Der VfB Stuttgart hat mit einem 2:1 (1:1, 0:1) nach Verlängerung gegen den SC Freiburg das Finale des DFB-Pokals erreicht. Das Halbfinale fand am 23. April 2026 vor 60.000 Zuschauern statt. Die Stuttgarter mussten zunächst einen Rückstand hinnehmen, nachdem Maximilian Eggestein in der 28. Minute das 1:0 für Freiburg erzielte. Deniz Undav sorgte in der 70. Minute für den Ausgleich, bevor Tiago Tomas in der 119. Minute das entscheidende Tor erzielte und den Einzug ins Endspiel sicherte.
Die Nachrichten über den VfB Stuttgart und ihre Chancen im Endspiel gegen den FC Bayern, die sich im anderen Halbfinale gegen Bayer Leverkusen mit 2:0 durchsetzten, zeigen den Stolz des Clubs, erneut im Finale zu stehen. Dies ist das zweite Finale in Folge für den VfB, nachdem sie im Vorjahr den Titel gewonnen hatten. Trainer Sebastian Hoeneß hat mit seiner Mannschaft ein bedeutendes Kapitel in der Vereinsgeschichte geschrieben.
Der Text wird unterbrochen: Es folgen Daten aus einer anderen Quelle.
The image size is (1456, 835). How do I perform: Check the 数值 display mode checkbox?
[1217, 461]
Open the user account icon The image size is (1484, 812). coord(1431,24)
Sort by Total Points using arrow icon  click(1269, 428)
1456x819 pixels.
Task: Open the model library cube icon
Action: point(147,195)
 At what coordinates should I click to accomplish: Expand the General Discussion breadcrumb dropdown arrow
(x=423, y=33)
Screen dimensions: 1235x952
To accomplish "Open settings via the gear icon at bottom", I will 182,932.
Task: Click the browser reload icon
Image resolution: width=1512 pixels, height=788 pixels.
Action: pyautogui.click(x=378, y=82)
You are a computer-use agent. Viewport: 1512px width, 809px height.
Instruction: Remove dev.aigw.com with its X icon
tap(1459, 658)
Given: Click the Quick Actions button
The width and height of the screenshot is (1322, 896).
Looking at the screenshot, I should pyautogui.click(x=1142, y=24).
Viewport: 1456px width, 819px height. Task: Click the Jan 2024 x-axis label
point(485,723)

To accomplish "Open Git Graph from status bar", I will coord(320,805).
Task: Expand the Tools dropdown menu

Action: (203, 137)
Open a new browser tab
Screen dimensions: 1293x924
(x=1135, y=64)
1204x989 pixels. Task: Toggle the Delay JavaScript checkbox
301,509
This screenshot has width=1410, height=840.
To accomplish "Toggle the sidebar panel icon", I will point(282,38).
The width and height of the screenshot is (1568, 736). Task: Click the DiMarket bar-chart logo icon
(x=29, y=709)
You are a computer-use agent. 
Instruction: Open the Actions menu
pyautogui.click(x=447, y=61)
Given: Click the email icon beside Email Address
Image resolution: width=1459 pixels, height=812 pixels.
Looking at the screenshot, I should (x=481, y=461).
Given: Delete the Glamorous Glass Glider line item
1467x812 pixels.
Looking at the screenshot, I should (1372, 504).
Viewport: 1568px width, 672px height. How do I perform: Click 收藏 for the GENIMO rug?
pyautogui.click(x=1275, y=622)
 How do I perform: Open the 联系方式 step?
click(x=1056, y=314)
Freiburg, der im vergangenen Jahr bereits im Pokal-Finale stand, verpasste diesmal die Chance, einen Titel zu gewinnen. Trotz des Ausscheidens bleibt für den SC in dieser Saison die Möglichkeit bestehen, in den Halbfinalspielen der Europa League gegen Sporting Braga im Mai das Endspiel zu erreichen.
Das Spiel begann mit Verzögerungen, da Pyrotechnik auf den Rängen den Anpfiff um einige Minuten verschob. Die erste Halbzeit verlief intensiv, wobei beide Teams zu Gelegenheiten kamen, die jedoch ungenutzt blieben. Freiburg ging durch eine Ecke in Führung, während der VfB bis zur zweiten Hälfte Schwierigkeiten hatte, sich klare Chancen zu erarbeiten. Nach dem Seitenwechsel übernahm Stuttgart das Spielgeschehen und belohnte sich schließlich mit dem Ausgleich, gefolgt von dem Siegtreffer kurz vor Ende der Verlängerung.